The windows were up, and, the house standing close to the
road, Charles thought it no harm to take a look and see what was going
on within. Half a dozen footsteps brought him to the low casement, on
which he lean'd his elbow, and where he had a full view of the room
and its occupants. In one corner was an old man, known in the village
as Black Dave--he it was whose musical performances had a moment
before drawn Charles's attention to the tavern; and he it was who now
exerted himself in a violent manner to give, with divers flourishes
and extra twangs, a tune very popular among that thick-lipp'd race
whose fondness for melody is so well known. In the middle of the room
were five or six sailors, some of them quite drunk, and others in the
earlier stages of that process, while on benches around were more
sailors, and here and there a person dress'd in landsman's attire.

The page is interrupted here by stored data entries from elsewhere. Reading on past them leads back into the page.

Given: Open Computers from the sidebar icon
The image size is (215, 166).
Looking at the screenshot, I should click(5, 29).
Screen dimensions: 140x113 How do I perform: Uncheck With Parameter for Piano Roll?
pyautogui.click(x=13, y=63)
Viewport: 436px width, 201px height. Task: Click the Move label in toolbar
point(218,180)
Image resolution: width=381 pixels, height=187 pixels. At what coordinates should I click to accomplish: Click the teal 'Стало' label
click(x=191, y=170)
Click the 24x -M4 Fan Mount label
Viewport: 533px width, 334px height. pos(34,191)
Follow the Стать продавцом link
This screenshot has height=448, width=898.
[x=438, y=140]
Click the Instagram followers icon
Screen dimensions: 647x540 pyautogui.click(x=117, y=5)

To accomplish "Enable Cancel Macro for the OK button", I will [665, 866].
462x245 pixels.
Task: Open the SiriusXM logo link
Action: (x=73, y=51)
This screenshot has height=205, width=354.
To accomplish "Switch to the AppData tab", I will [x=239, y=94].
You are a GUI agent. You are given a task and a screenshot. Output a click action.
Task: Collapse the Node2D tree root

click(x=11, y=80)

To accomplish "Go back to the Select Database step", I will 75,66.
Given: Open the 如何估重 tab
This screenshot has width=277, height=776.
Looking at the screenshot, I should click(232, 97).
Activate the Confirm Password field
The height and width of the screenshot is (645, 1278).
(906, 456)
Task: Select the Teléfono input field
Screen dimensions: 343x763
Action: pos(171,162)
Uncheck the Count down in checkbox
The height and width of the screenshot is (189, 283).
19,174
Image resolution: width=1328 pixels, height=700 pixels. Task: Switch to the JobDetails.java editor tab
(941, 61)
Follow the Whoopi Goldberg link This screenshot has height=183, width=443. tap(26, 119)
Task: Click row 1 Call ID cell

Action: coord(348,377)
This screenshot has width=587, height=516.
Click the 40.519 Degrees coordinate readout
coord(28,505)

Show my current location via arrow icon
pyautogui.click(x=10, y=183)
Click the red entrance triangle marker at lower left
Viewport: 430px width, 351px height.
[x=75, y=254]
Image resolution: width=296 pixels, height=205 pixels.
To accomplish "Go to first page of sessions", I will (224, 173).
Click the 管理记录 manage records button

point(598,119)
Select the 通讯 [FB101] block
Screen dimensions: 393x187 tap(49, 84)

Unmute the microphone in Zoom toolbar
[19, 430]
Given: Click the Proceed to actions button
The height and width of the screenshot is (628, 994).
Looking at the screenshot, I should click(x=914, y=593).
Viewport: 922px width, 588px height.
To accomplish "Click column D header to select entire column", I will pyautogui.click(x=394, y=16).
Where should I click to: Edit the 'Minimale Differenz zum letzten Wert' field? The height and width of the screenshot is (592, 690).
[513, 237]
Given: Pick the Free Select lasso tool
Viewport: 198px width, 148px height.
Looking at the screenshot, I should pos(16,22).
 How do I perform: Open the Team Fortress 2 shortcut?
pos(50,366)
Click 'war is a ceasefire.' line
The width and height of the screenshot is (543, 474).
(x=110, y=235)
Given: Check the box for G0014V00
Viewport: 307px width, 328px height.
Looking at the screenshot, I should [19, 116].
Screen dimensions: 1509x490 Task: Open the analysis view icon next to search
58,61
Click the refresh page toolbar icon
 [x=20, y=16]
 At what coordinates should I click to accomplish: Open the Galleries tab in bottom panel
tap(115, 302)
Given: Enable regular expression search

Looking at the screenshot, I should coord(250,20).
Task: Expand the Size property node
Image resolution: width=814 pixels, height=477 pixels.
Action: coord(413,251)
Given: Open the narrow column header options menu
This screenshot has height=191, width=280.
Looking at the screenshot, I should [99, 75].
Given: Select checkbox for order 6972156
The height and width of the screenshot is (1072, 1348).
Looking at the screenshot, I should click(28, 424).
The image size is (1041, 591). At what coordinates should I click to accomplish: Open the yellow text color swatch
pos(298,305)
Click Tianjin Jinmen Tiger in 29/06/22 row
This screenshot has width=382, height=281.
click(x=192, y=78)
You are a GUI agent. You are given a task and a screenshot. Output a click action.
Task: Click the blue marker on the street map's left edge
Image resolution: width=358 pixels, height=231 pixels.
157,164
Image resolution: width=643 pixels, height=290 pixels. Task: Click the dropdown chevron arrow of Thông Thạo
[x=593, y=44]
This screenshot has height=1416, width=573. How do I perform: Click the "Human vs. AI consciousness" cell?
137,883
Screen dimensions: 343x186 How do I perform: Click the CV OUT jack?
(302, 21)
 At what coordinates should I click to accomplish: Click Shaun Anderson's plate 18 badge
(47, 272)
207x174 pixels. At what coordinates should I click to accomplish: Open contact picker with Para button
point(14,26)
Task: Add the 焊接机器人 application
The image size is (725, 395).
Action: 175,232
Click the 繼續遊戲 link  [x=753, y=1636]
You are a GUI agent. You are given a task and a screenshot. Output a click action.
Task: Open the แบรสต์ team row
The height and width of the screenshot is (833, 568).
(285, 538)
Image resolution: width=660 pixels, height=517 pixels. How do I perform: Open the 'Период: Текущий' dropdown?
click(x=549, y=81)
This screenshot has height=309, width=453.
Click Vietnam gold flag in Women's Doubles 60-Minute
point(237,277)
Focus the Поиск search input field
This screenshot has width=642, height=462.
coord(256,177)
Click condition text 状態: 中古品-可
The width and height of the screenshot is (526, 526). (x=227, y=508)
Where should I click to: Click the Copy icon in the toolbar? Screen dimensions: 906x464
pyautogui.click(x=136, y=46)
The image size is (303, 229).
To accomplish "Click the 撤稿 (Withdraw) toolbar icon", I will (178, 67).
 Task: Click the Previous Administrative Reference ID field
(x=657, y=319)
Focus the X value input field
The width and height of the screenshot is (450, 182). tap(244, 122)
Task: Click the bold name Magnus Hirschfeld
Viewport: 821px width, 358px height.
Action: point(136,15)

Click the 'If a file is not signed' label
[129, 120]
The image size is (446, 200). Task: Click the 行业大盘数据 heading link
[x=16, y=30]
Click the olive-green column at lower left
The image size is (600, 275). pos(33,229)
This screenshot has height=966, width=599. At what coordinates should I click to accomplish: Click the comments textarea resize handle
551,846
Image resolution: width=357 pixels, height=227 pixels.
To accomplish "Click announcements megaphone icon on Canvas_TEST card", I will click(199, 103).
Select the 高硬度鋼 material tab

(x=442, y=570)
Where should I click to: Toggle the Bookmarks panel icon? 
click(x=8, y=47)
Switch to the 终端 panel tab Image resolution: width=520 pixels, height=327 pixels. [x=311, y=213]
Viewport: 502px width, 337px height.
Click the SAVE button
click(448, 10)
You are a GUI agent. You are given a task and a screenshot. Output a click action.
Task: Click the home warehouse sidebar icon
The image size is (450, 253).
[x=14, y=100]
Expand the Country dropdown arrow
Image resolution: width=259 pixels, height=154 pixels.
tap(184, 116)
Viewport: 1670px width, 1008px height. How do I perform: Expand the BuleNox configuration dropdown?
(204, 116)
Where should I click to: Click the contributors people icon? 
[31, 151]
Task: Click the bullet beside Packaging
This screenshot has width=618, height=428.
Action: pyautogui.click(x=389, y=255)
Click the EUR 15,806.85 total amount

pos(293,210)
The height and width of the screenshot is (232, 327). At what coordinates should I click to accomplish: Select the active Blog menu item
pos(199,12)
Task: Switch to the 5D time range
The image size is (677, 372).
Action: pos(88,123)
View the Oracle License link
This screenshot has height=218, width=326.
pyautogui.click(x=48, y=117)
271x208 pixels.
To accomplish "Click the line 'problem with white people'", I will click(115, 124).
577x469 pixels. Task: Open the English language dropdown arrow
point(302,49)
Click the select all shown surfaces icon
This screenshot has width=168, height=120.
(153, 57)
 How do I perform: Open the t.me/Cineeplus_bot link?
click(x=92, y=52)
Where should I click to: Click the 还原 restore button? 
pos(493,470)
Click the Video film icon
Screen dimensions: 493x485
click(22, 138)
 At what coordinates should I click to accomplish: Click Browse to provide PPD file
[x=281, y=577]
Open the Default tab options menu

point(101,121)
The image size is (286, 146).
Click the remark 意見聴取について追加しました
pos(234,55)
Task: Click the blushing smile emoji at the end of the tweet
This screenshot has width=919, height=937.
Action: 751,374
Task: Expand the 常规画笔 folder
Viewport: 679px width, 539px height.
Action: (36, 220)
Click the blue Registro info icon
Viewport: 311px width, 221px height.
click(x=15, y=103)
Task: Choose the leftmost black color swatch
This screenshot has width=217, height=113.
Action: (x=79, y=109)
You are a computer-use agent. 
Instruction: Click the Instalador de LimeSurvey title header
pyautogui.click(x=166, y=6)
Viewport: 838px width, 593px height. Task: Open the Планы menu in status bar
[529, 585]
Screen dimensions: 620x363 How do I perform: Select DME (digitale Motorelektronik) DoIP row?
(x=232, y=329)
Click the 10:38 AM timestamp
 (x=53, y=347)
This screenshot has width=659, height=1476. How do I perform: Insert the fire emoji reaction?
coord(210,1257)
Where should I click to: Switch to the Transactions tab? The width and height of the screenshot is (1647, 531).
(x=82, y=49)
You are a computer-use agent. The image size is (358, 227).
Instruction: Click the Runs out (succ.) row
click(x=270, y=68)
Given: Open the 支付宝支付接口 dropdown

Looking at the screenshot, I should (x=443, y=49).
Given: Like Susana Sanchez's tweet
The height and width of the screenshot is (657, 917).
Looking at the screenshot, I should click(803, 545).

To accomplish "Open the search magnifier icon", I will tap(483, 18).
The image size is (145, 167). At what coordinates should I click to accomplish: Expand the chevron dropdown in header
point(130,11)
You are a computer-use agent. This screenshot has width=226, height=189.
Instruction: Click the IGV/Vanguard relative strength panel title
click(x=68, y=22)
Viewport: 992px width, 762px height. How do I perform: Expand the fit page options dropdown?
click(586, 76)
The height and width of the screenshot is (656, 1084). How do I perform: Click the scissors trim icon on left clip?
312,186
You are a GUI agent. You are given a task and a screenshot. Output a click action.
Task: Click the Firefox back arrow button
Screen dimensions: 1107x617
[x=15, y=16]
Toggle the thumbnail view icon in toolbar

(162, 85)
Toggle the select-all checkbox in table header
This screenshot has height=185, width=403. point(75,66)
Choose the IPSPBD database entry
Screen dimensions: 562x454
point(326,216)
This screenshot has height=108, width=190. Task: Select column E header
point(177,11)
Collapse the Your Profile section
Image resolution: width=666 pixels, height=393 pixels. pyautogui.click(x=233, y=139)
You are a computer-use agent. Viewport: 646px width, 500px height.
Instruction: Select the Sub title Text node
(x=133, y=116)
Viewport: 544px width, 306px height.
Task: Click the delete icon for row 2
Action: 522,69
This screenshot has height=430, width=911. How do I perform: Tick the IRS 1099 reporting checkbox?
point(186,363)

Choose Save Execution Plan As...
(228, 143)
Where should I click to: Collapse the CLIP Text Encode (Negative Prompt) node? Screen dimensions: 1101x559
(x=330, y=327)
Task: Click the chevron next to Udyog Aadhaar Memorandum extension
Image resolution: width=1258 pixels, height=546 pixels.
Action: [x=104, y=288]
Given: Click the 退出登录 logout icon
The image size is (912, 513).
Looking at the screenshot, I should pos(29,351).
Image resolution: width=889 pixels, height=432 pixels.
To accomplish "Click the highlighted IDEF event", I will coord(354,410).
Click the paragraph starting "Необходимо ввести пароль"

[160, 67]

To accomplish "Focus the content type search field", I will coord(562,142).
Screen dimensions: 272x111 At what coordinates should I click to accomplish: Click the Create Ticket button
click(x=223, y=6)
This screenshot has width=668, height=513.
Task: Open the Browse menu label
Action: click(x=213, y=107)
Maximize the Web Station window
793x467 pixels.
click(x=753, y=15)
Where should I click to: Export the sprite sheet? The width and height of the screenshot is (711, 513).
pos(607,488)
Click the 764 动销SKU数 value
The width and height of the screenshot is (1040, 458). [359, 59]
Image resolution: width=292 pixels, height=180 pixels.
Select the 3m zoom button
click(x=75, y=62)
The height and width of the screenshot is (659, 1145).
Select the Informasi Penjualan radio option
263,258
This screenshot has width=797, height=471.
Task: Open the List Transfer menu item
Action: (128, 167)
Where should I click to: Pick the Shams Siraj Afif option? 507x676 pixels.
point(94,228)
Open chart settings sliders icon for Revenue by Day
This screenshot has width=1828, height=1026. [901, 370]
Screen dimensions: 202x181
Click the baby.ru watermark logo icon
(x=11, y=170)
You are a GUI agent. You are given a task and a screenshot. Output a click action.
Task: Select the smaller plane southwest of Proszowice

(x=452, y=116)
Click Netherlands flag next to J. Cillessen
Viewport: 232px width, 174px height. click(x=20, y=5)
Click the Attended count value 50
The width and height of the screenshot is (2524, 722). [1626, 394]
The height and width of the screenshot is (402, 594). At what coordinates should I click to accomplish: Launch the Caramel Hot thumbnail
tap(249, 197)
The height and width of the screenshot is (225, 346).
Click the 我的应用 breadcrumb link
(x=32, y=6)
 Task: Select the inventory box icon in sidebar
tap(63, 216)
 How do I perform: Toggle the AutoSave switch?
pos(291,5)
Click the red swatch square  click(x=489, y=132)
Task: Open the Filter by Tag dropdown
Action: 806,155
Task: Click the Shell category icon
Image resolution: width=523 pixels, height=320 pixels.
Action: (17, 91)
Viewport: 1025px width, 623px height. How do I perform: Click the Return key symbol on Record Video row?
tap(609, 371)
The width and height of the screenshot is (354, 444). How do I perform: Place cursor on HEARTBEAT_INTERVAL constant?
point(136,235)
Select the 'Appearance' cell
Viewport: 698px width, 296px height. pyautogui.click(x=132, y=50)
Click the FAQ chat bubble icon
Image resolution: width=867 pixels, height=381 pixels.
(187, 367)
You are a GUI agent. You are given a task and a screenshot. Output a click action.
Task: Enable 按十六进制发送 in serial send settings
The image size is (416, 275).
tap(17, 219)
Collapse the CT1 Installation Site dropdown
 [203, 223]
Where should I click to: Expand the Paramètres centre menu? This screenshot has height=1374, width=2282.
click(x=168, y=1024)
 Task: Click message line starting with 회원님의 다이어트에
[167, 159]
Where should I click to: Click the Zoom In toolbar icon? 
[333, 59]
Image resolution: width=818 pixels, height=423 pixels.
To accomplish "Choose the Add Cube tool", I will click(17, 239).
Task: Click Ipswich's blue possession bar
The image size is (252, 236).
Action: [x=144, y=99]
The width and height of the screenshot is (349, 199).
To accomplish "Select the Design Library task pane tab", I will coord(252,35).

The
men in the middle of the room were dancing; that is, they were going
through certain contortions and shufflings, varied occasionally by
exceeding hearty stamps upon the sanded floor. In short the whole
party were engaged in a drunken frolic, which was in no respect
different from a thousand other drunken frolics, except, perhaps,
that there was less than the ordinary amount of anger and quarreling.
Indeed everyone seem' d in remarkably good humor.
But what excited the boy's attention more than any other object was
an individual, seated on one of the benches opposite, who, though
evidently enjoying the spree as much as if he were an old hand at
such business, seem' d in every other particular to be far out of his
element.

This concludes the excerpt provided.